Question

Simplify. $$\log _{a}a^{k}$$

Answer

**step1** Understanding the problem

The problem asks us to simplify the expression $$\log _{a}a^{k}$$. This expression involves a logarithm, which is a mathematical operation.

**step2** Recalling the definition of a logarithm

A logarithm is defined as the exponent to which a base must be raised to produce a given number.
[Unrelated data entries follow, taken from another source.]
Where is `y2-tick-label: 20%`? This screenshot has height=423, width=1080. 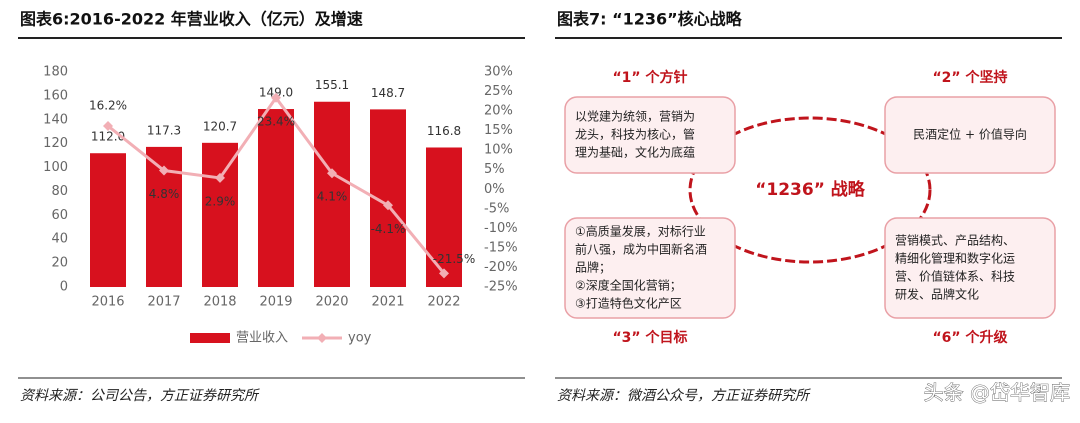 y2-tick-label: 20% is located at coordinates (498, 112).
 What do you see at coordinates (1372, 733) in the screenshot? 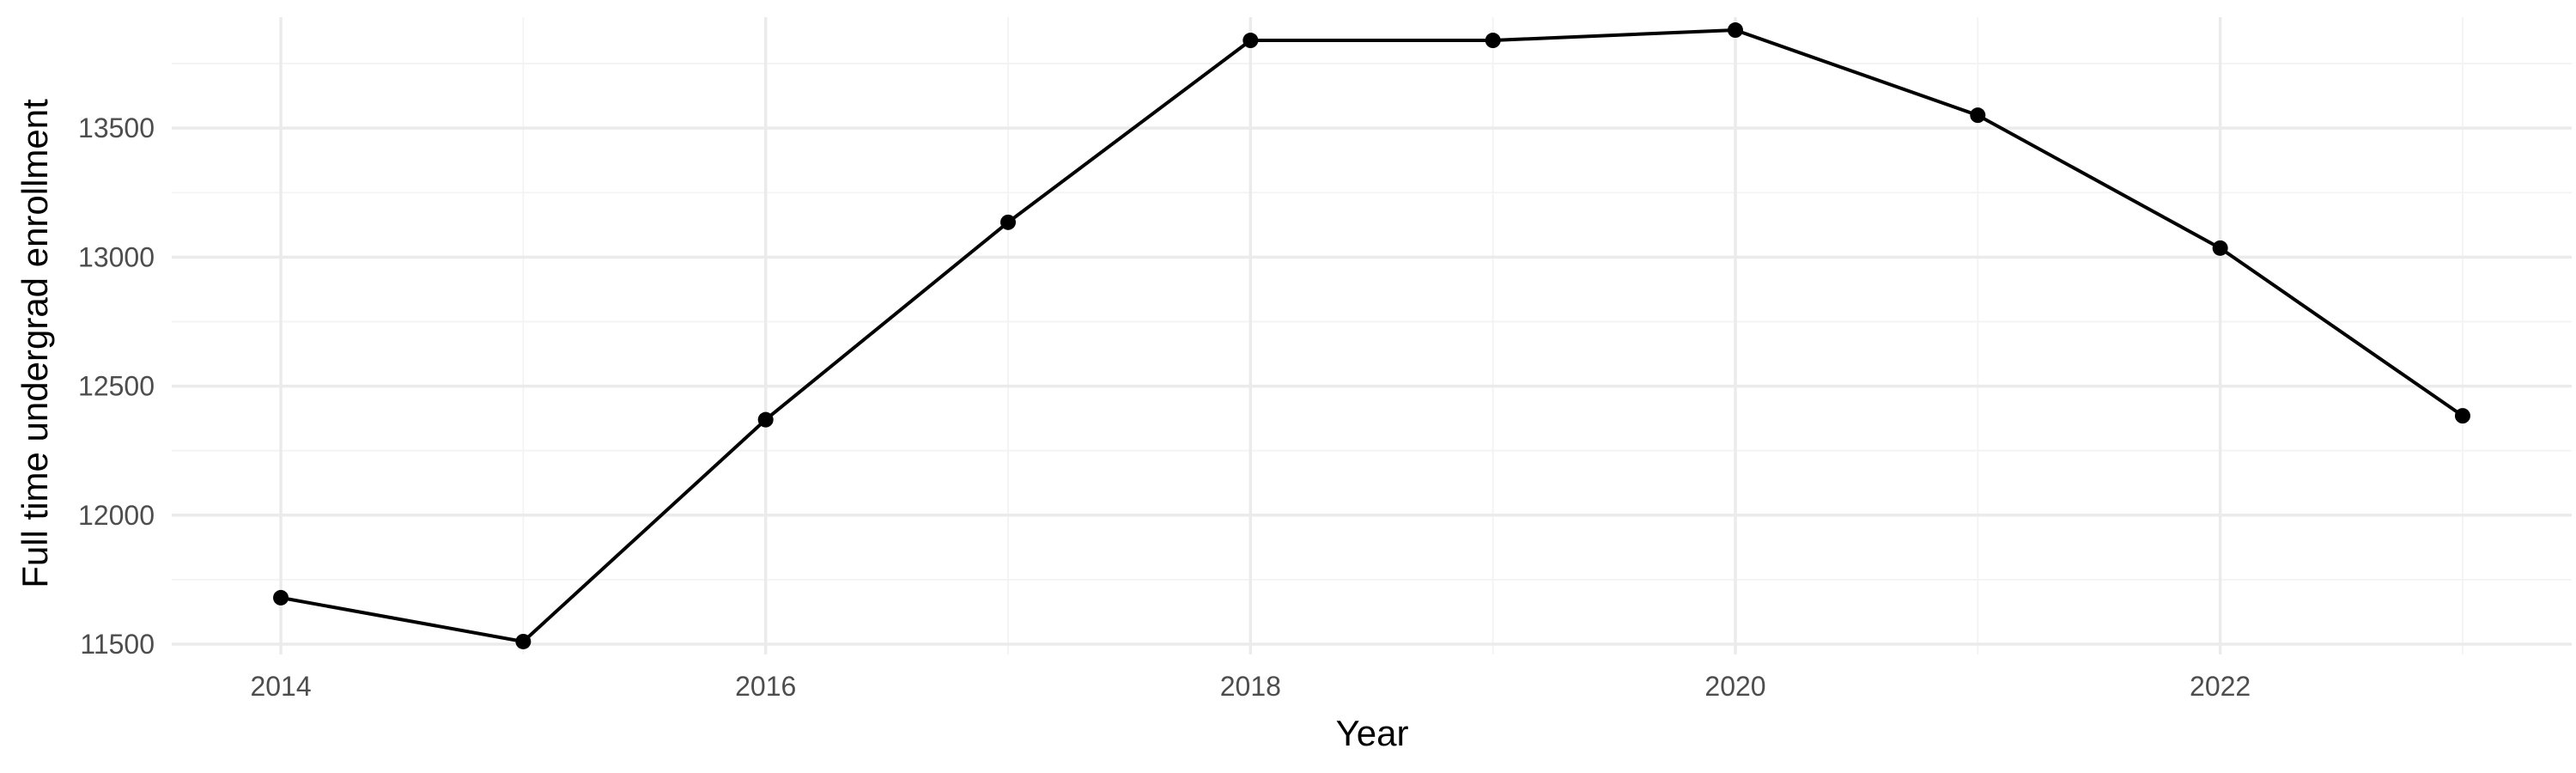
I see `x-axis-title: Year` at bounding box center [1372, 733].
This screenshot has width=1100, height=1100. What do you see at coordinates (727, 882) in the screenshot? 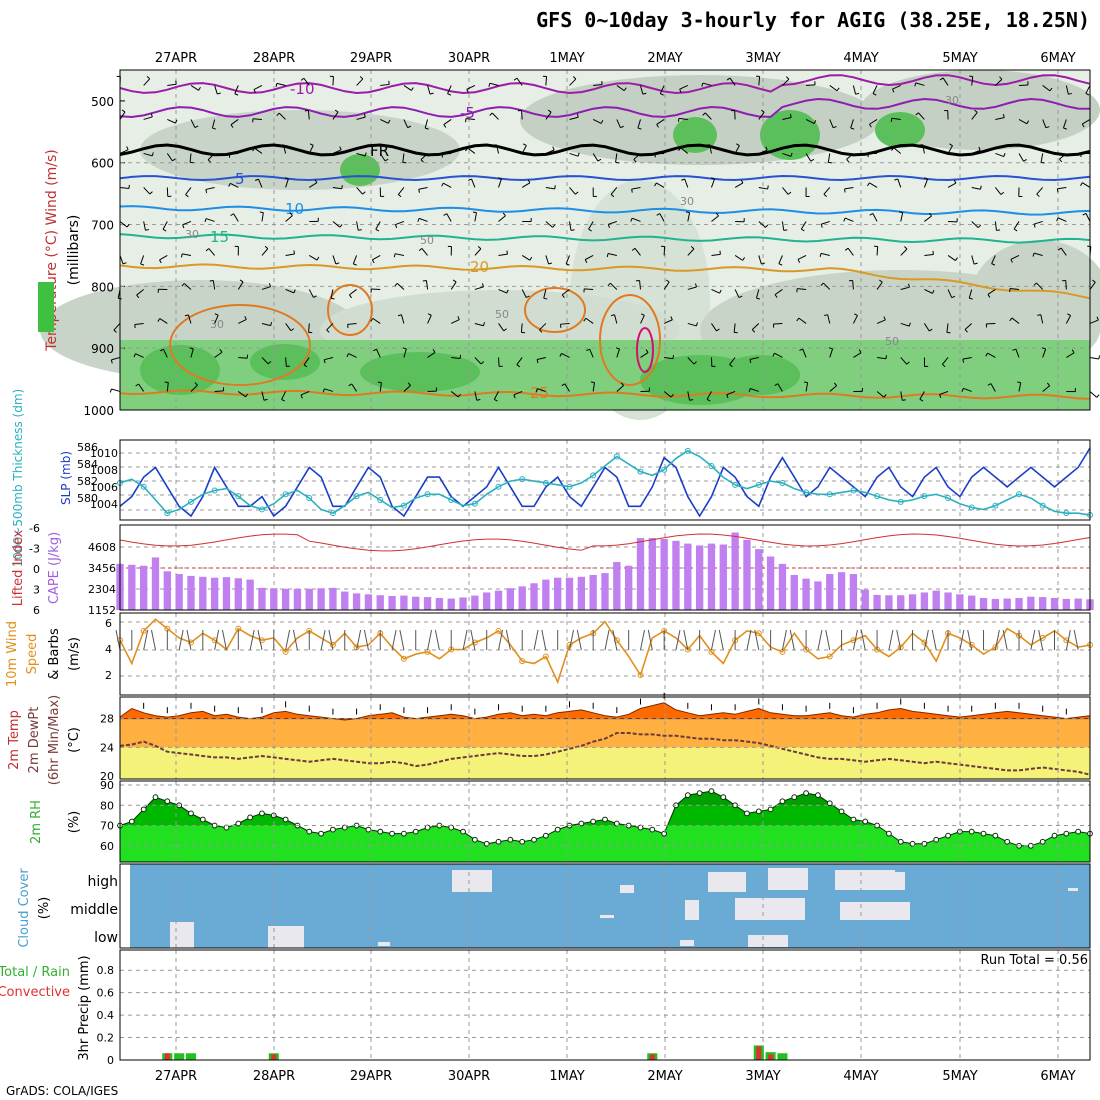
I see `cloud-block` at bounding box center [727, 882].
For example, if we have an exponential statement like $$b^y = x$$, it can be written in logarithmic form as $$y = \log_b x$$. Here, 'b' is the base, 'y' is the exponent (or logarithm), and 'x' is the number.

**step3** Applying the definition to the given expression

In our problem, we have the expression $$\log _{a}a^{k}$$. Let's call the value of this expression 'y'. So, we can write:
$$y = \log _{a}a^{k}$$

**step4** Converting from logarithmic form to exponential form

Based on the definition from Step 2, if $$y = \log _{a}a^{k}$$, we can rewrite this statement in its equivalent exponential form. The base of the logarithm is 'a', and the number it equals is '$$a^k$$'. The exponent is 'y'.
So, this translates to:
$$a^{y} = a^{k}$$

**step5** Equating the exponents

We now have an equation where the bases are the same ('a') on both sides: $$a^{y} = a^{k}$$. When two exponential expressions with the same non-zero, non-one base are equal, their exponents must also be equal.
Therefore, we can conclude that:
$$y = k$$

**step6** Stating the simplified expression

Since we initially set $$y = \log _{a}a^{k}$$ and we found that $$y = k$$, the simplified form of the expression $$\log _{a}a^{k}$$ is $$k$$.